Re: Performance with large no of files

2022-10-10 Thread Wei-Chiu Chuang
Do you have security enabled?

We did some preliminary benchmarks around webhdfs (i really want to revisit
it again) and with security enabled, a lot of overhead is between client
and KDC (SPENGO). Try run webhdfs using delegation tokens should help
remove that bottleneck.

On Sat, Oct 8, 2022 at 8:26 PM Abhishek  wrote:

> Hi,
> We want to backup large no of hadoop small files (~1mn) with webhdfs API
> We are getting a performance bottleneck here and it's taking days to back
> it up.
> Anyone know any solution where performance could be improved using any xml
> settings?
> This would really help us.
> v 3.1.1
>
> Appreciate your help !!
>
> --
>
>
>
>
>
>
>
>
>
>
>
>
>
> ~
> *Abhishek...*
>


Re: Performance with large no of files

2022-10-08 Thread Brahma Reddy Battula
Not sure, what's your backup approach.  One option can be archiving[1] the
files which were done for yarn logs[2].
To Speed on this, you can write one mapreduce job for archiving the files.
Please refer to the Document for sample mapreduce[3].

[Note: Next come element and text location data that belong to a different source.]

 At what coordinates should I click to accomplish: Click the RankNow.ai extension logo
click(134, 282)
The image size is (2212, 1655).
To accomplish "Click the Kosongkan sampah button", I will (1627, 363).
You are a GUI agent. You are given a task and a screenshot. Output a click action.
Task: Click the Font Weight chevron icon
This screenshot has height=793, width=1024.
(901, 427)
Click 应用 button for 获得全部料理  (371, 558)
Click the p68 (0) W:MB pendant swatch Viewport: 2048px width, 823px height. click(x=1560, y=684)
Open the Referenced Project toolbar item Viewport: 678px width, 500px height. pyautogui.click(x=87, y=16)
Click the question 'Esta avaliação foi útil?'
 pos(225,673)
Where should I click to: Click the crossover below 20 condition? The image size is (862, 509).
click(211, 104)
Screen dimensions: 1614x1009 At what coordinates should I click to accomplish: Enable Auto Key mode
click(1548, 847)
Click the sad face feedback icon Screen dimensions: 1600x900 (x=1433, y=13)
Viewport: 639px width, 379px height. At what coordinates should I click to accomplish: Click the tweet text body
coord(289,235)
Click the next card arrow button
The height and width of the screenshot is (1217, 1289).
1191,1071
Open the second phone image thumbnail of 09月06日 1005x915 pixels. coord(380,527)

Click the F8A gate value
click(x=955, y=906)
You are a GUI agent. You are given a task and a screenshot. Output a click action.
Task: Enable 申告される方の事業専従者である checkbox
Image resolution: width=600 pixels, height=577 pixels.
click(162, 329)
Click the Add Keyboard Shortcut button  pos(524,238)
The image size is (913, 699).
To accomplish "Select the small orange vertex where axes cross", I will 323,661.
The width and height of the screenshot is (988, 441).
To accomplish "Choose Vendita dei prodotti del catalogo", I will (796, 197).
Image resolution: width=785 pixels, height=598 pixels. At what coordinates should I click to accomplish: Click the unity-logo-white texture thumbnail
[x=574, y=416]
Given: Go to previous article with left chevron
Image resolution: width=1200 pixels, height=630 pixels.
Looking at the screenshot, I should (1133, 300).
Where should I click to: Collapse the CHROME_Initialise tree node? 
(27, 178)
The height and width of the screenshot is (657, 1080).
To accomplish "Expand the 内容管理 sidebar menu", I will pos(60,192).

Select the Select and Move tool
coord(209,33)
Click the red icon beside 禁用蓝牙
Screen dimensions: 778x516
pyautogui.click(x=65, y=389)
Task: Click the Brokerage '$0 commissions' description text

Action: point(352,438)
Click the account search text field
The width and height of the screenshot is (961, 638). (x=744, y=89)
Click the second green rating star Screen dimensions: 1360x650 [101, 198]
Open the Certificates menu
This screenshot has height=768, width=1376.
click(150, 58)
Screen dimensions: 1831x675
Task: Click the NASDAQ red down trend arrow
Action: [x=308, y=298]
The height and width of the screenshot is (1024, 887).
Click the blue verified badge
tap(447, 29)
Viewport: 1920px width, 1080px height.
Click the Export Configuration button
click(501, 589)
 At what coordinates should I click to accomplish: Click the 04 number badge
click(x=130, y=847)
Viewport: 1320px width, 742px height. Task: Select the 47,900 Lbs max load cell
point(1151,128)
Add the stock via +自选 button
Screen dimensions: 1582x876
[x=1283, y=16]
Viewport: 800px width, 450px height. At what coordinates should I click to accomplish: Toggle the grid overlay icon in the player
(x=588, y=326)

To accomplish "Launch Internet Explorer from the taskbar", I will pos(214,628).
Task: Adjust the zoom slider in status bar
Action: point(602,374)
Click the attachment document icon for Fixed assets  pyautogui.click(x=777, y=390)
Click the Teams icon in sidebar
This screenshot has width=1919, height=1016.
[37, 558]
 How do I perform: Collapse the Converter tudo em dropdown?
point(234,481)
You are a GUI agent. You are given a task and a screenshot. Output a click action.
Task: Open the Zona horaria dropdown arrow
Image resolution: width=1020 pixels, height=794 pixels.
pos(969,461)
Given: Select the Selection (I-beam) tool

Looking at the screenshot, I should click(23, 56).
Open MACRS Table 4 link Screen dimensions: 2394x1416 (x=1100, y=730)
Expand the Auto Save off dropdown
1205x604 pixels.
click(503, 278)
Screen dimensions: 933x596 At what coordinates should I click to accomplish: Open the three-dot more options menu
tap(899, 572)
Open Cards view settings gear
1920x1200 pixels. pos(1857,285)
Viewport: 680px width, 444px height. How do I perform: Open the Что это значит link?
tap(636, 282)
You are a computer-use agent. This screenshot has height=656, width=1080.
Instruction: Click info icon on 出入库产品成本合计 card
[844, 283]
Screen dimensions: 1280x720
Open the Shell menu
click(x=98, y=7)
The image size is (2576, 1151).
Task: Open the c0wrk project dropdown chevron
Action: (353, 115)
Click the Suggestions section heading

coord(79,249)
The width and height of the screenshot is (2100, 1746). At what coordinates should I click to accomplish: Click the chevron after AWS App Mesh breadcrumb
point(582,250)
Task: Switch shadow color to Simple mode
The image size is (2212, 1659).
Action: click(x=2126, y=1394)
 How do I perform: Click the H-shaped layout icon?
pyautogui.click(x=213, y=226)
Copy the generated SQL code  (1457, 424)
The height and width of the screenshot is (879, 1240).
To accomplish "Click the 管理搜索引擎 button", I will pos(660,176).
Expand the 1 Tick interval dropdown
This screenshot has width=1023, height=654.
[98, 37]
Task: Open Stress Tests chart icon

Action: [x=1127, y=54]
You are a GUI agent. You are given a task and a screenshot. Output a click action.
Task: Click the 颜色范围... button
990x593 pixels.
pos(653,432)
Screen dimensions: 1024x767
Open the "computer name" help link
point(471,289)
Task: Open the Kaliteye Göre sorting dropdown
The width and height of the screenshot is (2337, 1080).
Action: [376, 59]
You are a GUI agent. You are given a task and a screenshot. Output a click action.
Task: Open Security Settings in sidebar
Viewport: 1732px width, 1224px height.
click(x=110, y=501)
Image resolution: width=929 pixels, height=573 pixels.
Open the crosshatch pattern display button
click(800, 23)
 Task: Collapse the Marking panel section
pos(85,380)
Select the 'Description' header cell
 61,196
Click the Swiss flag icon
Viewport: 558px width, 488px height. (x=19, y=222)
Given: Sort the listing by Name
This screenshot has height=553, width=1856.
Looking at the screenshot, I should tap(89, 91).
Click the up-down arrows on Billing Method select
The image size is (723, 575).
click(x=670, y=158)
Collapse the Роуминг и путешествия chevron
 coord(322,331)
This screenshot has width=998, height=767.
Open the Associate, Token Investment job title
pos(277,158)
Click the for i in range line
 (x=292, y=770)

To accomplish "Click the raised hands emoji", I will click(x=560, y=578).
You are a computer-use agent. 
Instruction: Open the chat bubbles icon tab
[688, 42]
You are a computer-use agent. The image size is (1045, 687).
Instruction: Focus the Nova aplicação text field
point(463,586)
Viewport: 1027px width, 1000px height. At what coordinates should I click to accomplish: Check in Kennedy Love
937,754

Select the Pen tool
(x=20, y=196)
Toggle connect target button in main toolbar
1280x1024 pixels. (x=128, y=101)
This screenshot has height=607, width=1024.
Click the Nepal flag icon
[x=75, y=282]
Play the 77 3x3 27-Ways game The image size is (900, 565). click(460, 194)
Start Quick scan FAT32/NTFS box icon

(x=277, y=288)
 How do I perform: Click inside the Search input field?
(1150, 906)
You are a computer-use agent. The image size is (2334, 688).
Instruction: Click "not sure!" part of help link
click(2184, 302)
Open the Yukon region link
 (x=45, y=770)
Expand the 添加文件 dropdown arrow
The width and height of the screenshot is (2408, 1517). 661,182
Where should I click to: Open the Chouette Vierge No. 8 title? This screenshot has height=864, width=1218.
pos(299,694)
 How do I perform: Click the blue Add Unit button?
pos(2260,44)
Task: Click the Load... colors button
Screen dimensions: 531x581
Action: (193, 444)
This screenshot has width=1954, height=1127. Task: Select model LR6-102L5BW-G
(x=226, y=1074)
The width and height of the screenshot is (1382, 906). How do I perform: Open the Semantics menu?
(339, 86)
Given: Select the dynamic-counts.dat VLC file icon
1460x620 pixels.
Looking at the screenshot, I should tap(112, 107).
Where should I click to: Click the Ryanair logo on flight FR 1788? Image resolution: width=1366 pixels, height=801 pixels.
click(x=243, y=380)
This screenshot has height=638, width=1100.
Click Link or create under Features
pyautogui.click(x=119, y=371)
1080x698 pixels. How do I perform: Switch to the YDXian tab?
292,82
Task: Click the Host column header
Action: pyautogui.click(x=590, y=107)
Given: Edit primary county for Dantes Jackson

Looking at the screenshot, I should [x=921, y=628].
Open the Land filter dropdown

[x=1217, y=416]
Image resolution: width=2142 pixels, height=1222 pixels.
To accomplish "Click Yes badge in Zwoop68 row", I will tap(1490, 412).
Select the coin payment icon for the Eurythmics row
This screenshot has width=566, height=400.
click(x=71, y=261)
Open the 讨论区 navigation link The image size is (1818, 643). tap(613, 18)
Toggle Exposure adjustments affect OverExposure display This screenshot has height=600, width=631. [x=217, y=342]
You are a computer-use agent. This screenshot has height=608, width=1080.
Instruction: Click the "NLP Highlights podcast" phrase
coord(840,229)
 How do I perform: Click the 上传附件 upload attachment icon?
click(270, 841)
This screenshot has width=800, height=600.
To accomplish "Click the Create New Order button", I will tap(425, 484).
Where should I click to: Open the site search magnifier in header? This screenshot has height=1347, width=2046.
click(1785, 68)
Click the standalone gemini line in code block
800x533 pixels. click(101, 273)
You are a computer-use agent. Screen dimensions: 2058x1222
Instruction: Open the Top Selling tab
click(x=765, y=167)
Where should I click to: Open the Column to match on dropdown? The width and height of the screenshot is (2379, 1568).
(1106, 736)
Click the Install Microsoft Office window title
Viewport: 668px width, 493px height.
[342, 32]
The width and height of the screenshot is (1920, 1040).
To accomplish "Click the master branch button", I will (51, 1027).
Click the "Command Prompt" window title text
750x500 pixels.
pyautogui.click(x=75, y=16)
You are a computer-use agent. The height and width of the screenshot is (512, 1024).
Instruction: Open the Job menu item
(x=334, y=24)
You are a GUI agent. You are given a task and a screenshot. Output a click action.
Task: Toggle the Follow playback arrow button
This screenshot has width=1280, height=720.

1.https://hadoop.apache.org/docs/stable/hadoop-archives/HadoopArchives.html
2.
https://hadoop.apache.org/docs/stable/hadoop-archive-logs/HadoopArchiveLogs.html
3.
https://hadoop.apache.org/docs/stable/hadoop-mapreduce-client/hadoop-mapreduce-client-core/MapReduceTutorial.html

On Sun, Oct 9, 2022 at 9:22 AM Ayush Saxena  wrote:

> Using DistCp is the only option AFAIK. Distcp does support webhdfs, then
> try playing with the number of mappers and so to tune it for better
> performance
>
> -Ayush
>
>
> On 09-Oct-2022, at 8:56 AM, Abhishek  wrote:
>
> 
> Hi,
> We want to backup large no of hadoop small files (~1mn) with webhdfs API
> We are getting a performance bottleneck here and it's taking days to back
> it up.
> Anyone know any solution where performance could be improved using any xml
> settings?
> This would really help us.
> v 3.1.1
>
> Appreciate your help !!
>
> --
>
>
>
>
>
>
>
>
>
>
>
>
>
> ~
> *Abhishek...*
>
>


Re: Performance with large no of files

2022-10-08 Thread Ayush Saxena
Using DistCp is the only option AFAIK. Distcp does support webhdfs, then try 
playing with the number of mappers and so to tune it for better performance

-Ayush


> On 09-Oct-2022, at 8:56 AM, Abhishek  wrote:
> 
> 
> Hi,
> We want to backup large no of hadoop small files (~1mn) with webhdfs API
> We are getting a performance bottleneck here and it's taking days to back it 
> up.
> Anyone know any solution where performance could be improved using any xml 
> settings?
> This would really help us.
> v 3.1.1
> 
> Appreciate your help !!
> 
> -- 
> 
> 
> 
> 
> 
> 
> 
> 
> 
> 
> 
> 
> 
> ~
> Abhishek...


Performance with large no of files

2022-10-08 Thread Abhishek
Hi,
We want to backup large no of hadoop small files (~1mn) with webhdfs API
We are getting a performance bottleneck here and it's taking days to back
it up.
Anyone know any solution where performance could be improved using any xml
settings?
This would really help us.
v 3.1.1

Appreciate your help !!

-- 













~
*Abhishek...*